[Opening EXTRACT section]

For Cut.com, Airtable’s checkbox field is key. Every step of their workflow, from casting to distribution, is tracked in Airtable. Not only does this result in meticulous organization, it optimizes how the team collaborates.

"Airtable forces a certain kind of communication that wasn’t there before," Rudy explains. "I'm aware of what someone else is doing, or working on, or a change that they've made, just by looking at the shared content. It's facilitated a much more efficient and scalable process for us, and it adapts very well to different styles of working."

It also gives the company incredible insight into the resources each of their videos require, allowing them to anticipate business expenditure and make better planning decisions for the future.

"In post-production, we actually track in Airtable not only the state of the video and who's editing it, but how much time they're spending on it," Rudy says. "We started to get a sense for how long it will take to edit a particular type of video which is valuable information to have during pre-production for each video."

Rudy tells us that they’ve even used Airtable as a talent tracking system for when people apply to be in Cut.com videos. The team was able to create a workflow where people could apply using a form and Cut.com could move them through the application process using Airtable.

Jason Hakala, head of production and co-founder at Cut.com, says, "Airtable is the tool that keeps giving. When we first started using it, our only goal was to use it to keep track of our video releases. Now we use it to automate invoices, casting calls, managing inventories, and so much more. It's really awesome having all this information linked together in one central location. It’s allowed us to move away from the noise of having numerous apps and spreadsheets open to having more time being creative."

Tracking processes in Airtable has become an easy step that ensures best practices are followed every time, resulting in far fewer mishaps. As Atul Gawande would surely agree, "It's like something as simple as making sure that you wash your hands." says Rudy. "That's how I view Airtable for us."

[Closing EXTRACT section]
[Opening DATASET ENTRIES section]

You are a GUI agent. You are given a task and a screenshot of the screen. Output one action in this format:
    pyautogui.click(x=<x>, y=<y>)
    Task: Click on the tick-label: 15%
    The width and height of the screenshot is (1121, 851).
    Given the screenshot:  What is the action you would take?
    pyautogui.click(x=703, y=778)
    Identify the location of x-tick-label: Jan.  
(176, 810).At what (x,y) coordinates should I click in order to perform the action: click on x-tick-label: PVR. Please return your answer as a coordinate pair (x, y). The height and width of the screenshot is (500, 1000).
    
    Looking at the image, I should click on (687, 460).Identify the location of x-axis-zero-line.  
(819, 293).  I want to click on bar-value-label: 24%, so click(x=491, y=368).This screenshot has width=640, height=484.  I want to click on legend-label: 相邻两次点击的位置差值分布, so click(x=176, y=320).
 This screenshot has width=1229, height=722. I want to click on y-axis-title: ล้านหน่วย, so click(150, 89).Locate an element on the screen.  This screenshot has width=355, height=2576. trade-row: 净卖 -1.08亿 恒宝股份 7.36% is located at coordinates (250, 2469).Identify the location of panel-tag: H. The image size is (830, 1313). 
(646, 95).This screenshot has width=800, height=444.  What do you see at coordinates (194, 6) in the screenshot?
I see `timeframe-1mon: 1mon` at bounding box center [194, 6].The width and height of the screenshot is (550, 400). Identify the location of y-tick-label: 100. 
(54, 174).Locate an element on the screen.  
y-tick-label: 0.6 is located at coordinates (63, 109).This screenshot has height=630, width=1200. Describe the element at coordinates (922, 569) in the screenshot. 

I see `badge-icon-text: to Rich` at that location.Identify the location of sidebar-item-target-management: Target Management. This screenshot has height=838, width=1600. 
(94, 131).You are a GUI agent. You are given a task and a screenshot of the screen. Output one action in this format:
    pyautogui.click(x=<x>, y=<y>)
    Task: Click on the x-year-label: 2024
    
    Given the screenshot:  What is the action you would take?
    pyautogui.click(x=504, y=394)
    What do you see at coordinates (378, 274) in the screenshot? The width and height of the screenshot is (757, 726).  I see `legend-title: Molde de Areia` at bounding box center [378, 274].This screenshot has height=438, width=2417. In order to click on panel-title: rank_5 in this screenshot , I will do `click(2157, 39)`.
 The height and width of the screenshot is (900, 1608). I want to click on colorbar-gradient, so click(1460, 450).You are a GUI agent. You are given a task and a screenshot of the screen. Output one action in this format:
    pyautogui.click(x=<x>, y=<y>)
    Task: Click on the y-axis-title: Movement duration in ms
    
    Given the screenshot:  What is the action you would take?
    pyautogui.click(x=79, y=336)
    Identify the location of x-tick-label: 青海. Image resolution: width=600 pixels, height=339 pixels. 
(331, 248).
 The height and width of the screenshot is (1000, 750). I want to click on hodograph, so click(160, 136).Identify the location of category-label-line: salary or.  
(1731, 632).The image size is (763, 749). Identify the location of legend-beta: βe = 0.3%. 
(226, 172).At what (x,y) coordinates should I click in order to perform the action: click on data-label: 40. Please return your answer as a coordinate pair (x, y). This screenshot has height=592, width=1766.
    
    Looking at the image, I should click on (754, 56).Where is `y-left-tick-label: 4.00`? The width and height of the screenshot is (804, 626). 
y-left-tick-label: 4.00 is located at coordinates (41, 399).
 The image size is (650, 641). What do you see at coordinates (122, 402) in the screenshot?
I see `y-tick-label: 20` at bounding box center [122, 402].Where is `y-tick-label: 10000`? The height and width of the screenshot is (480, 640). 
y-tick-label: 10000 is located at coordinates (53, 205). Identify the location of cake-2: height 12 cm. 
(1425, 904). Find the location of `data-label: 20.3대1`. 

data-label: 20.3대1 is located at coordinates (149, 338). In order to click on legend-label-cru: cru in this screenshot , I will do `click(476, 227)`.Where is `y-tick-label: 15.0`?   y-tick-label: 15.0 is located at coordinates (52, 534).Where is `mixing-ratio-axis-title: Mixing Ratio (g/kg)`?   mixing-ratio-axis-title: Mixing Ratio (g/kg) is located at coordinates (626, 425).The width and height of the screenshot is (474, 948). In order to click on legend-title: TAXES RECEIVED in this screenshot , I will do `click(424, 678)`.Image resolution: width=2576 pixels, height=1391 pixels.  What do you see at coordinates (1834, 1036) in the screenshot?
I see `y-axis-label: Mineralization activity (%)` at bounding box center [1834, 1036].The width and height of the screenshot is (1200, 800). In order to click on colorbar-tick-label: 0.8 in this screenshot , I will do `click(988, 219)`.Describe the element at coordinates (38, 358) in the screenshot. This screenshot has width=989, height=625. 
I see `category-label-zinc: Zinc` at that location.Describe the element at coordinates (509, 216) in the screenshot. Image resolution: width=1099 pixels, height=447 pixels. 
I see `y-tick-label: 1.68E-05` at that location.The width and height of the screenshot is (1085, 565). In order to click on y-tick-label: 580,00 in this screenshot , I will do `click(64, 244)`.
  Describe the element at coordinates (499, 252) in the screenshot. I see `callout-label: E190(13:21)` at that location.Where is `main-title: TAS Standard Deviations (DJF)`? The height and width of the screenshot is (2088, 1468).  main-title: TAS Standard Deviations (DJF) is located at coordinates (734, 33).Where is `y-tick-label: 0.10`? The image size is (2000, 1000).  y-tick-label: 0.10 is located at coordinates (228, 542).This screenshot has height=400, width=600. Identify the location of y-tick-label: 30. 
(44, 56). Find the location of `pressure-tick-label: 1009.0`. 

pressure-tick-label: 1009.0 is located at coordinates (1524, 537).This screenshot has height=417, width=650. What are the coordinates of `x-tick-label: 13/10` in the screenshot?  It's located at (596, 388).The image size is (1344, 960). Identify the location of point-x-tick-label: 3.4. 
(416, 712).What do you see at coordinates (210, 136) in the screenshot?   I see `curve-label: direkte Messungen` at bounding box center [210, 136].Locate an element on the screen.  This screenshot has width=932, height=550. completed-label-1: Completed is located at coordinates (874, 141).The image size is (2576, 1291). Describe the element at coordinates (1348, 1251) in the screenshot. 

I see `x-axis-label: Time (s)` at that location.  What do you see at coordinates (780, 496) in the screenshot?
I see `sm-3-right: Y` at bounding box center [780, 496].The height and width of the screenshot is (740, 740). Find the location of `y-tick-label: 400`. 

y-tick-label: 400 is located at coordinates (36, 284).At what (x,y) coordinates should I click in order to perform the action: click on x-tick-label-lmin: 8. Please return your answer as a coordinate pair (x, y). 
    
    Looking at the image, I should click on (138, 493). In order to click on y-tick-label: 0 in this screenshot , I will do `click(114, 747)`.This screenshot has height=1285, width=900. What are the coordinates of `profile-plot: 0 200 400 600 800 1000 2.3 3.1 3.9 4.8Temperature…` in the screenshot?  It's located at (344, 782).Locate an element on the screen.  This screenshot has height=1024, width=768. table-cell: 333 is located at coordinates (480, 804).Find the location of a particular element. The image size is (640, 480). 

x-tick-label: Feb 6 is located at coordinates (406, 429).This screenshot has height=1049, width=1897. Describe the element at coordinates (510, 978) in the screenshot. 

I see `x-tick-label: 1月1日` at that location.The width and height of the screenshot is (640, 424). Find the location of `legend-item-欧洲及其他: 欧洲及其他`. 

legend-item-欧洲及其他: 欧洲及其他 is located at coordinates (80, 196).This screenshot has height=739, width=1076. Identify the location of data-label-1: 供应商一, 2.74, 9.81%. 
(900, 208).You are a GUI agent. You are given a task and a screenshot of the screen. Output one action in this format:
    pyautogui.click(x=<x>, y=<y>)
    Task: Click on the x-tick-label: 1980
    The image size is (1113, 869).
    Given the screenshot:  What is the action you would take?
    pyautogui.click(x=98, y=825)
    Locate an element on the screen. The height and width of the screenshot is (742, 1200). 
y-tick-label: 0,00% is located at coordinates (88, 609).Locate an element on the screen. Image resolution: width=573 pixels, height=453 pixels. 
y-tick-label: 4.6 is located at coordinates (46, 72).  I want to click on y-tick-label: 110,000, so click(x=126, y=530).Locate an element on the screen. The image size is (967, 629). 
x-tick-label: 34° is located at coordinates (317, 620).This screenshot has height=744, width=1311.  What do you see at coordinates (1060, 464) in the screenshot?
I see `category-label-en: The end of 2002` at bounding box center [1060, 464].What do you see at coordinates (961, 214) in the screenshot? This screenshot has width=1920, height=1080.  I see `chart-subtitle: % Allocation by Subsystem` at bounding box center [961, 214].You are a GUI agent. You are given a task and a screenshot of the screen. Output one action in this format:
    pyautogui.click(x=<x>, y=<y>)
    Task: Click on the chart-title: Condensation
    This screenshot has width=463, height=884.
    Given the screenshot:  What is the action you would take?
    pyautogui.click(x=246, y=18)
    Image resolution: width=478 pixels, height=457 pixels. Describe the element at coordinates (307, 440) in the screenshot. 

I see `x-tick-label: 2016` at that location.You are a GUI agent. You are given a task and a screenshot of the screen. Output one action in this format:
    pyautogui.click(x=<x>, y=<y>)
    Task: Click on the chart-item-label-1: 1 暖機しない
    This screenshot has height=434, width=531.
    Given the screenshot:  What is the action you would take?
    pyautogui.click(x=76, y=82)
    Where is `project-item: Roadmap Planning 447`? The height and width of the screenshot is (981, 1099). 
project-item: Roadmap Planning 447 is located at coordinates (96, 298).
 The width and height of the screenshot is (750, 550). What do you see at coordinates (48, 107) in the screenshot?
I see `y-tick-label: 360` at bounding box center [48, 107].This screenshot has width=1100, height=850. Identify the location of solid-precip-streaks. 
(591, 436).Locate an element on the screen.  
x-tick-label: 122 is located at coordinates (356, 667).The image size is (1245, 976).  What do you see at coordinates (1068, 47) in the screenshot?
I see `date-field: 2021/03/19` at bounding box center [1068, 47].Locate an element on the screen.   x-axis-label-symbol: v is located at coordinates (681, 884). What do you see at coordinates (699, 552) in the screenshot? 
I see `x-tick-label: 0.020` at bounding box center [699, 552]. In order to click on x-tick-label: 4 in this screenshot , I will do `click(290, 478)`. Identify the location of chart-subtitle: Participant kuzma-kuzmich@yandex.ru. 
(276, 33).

[Closing DATASET ENTRIES section]

- WHAT YOU ARE ASKED TO DO -
In the Cut.com text, what was the company's only goal when it first started using Airtable?

- EXPECTED ANSWER -
To keep track of its video releases.